# Task requirements
Each entry listed below should be reproduced word for word.

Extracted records
***
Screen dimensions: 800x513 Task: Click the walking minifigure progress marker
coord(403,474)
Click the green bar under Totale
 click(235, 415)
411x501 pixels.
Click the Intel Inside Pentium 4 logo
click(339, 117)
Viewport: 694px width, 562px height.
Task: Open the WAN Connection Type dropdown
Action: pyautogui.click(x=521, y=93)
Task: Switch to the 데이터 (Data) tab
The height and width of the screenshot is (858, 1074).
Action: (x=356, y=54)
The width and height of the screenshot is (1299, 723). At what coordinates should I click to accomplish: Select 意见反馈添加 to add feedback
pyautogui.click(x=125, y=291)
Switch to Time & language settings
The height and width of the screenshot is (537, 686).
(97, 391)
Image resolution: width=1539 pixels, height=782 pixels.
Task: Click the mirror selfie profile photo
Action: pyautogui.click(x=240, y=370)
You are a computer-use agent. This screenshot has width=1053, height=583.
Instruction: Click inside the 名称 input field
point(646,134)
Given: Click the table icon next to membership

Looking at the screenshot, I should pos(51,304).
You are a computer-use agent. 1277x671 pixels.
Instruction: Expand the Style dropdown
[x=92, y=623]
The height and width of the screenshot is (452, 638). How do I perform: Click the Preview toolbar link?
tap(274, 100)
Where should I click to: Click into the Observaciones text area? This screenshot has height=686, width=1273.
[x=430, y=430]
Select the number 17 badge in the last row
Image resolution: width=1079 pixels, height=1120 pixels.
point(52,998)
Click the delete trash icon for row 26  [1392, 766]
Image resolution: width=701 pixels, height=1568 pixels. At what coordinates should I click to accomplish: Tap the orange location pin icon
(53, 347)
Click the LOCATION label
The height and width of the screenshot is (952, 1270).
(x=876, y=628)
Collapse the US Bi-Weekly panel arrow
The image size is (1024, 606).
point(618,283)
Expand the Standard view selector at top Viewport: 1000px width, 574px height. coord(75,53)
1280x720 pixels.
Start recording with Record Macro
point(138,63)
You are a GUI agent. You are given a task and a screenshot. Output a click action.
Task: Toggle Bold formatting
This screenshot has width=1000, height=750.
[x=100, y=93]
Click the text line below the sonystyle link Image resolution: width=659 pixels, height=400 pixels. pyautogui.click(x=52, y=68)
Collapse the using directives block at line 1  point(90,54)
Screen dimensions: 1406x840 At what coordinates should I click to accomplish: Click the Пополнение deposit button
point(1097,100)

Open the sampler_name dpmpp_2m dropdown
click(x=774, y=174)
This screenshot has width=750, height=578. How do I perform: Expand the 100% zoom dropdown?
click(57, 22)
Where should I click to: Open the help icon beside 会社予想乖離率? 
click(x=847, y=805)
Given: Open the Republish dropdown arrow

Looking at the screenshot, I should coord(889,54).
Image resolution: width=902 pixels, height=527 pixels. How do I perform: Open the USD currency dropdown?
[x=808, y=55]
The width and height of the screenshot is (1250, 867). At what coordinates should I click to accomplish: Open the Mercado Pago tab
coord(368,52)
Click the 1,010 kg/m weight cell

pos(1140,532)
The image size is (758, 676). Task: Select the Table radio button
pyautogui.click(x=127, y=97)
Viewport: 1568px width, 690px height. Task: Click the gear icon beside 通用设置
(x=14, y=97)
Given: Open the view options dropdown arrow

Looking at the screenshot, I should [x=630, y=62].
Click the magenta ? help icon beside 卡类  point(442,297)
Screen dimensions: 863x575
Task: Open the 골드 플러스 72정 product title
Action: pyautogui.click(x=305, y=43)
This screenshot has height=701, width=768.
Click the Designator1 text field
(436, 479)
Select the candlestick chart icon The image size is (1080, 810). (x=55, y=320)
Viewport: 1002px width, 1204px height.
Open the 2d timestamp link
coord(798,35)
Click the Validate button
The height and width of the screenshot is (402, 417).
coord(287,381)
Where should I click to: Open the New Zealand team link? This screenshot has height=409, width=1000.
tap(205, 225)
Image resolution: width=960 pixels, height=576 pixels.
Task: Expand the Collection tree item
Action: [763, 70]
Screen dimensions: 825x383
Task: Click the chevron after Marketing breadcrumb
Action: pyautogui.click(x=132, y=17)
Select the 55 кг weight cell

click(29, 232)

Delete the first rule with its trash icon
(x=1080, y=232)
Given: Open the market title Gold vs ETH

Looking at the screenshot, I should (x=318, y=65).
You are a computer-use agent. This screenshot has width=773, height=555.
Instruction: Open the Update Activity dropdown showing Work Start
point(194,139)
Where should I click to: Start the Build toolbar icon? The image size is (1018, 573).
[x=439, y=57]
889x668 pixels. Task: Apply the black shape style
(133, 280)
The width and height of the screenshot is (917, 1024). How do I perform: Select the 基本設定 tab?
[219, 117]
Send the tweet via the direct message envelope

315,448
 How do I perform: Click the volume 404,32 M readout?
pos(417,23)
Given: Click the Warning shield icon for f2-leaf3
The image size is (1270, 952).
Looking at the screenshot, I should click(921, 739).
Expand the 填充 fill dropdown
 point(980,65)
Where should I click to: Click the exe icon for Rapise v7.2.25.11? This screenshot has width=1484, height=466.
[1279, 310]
***
# Task result
Screen dimensions: 800x513 Task: Click the walking minifigure progress marker
coord(403,474)
Click the green bar under Totale
 click(235, 415)
411x501 pixels.
Click the Intel Inside Pentium 4 logo
click(339, 117)
Viewport: 694px width, 562px height.
Task: Open the WAN Connection Type dropdown
Action: pyautogui.click(x=521, y=93)
Task: Switch to the 데이터 (Data) tab
The height and width of the screenshot is (858, 1074).
Action: (x=356, y=54)
The width and height of the screenshot is (1299, 723). At what coordinates should I click to accomplish: Select 意见反馈添加 to add feedback
pyautogui.click(x=125, y=291)
Switch to Time & language settings
The height and width of the screenshot is (537, 686).
(97, 391)
Image resolution: width=1539 pixels, height=782 pixels.
Task: Click the mirror selfie profile photo
Action: pyautogui.click(x=240, y=370)
You are a computer-use agent. This screenshot has width=1053, height=583.
Instruction: Click inside the 名称 input field
point(646,134)
Given: Click the table icon next to membership

Looking at the screenshot, I should pos(51,304).
You are a computer-use agent. 1277x671 pixels.
Instruction: Expand the Style dropdown
[x=92, y=623]
The height and width of the screenshot is (452, 638). How do I perform: Click the Preview toolbar link?
tap(274, 100)
Where should I click to: Click into the Observaciones text area? This screenshot has height=686, width=1273.
[x=430, y=430]
Select the number 17 badge in the last row
Image resolution: width=1079 pixels, height=1120 pixels.
point(52,998)
Click the delete trash icon for row 26  [1392, 766]
Image resolution: width=701 pixels, height=1568 pixels. At what coordinates should I click to accomplish: Tap the orange location pin icon
(53, 347)
Click the LOCATION label
The height and width of the screenshot is (952, 1270).
(x=876, y=628)
Collapse the US Bi-Weekly panel arrow
The image size is (1024, 606).
point(618,283)
Expand the Standard view selector at top Viewport: 1000px width, 574px height. coord(75,53)
1280x720 pixels.
Start recording with Record Macro
point(138,63)
You are a GUI agent. You are given a task and a screenshot. Output a click action.
Task: Toggle Bold formatting
This screenshot has width=1000, height=750.
[x=100, y=93]
Click the text line below the sonystyle link Image resolution: width=659 pixels, height=400 pixels. pyautogui.click(x=52, y=68)
Collapse the using directives block at line 1  point(90,54)
Screen dimensions: 1406x840 At what coordinates should I click to accomplish: Click the Пополнение deposit button
point(1097,100)

Open the sampler_name dpmpp_2m dropdown
click(x=774, y=174)
This screenshot has width=750, height=578. How do I perform: Expand the 100% zoom dropdown?
click(57, 22)
Where should I click to: Open the help icon beside 会社予想乖離率? 
click(x=847, y=805)
Given: Open the Republish dropdown arrow

Looking at the screenshot, I should coord(889,54).
Image resolution: width=902 pixels, height=527 pixels. How do I perform: Open the USD currency dropdown?
[x=808, y=55]
The width and height of the screenshot is (1250, 867). At what coordinates should I click to accomplish: Open the Mercado Pago tab
coord(368,52)
Click the 1,010 kg/m weight cell

pos(1140,532)
The image size is (758, 676). Task: Select the Table radio button
pyautogui.click(x=127, y=97)
Viewport: 1568px width, 690px height. Task: Click the gear icon beside 通用设置
(x=14, y=97)
Given: Open the view options dropdown arrow

Looking at the screenshot, I should [x=630, y=62].
Click the magenta ? help icon beside 卡类  point(442,297)
Screen dimensions: 863x575
Task: Open the 골드 플러스 72정 product title
Action: pyautogui.click(x=305, y=43)
This screenshot has height=701, width=768.
Click the Designator1 text field
(436, 479)
Select the candlestick chart icon The image size is (1080, 810). (x=55, y=320)
Viewport: 1002px width, 1204px height.
Open the 2d timestamp link
coord(798,35)
Click the Validate button
The height and width of the screenshot is (402, 417).
coord(287,381)
Where should I click to: Open the New Zealand team link? This screenshot has height=409, width=1000.
tap(205, 225)
Image resolution: width=960 pixels, height=576 pixels.
Task: Expand the Collection tree item
Action: [763, 70]
Screen dimensions: 825x383
Task: Click the chevron after Marketing breadcrumb
Action: pyautogui.click(x=132, y=17)
Select the 55 кг weight cell

click(29, 232)

Delete the first rule with its trash icon
(x=1080, y=232)
Given: Open the market title Gold vs ETH

Looking at the screenshot, I should (x=318, y=65).
You are a computer-use agent. This screenshot has width=773, height=555.
Instruction: Open the Update Activity dropdown showing Work Start
point(194,139)
Where should I click to: Start the Build toolbar icon? The image size is (1018, 573).
[x=439, y=57]
889x668 pixels. Task: Apply the black shape style
(133, 280)
The width and height of the screenshot is (917, 1024). How do I perform: Select the 基本設定 tab?
[219, 117]
Send the tweet via the direct message envelope

315,448
 How do I perform: Click the volume 404,32 M readout?
pos(417,23)
Given: Click the Warning shield icon for f2-leaf3
The image size is (1270, 952).
Looking at the screenshot, I should click(921, 739).
Expand the 填充 fill dropdown
 point(980,65)
Where should I click to: Click the exe icon for Rapise v7.2.25.11? This screenshot has width=1484, height=466.
[1279, 310]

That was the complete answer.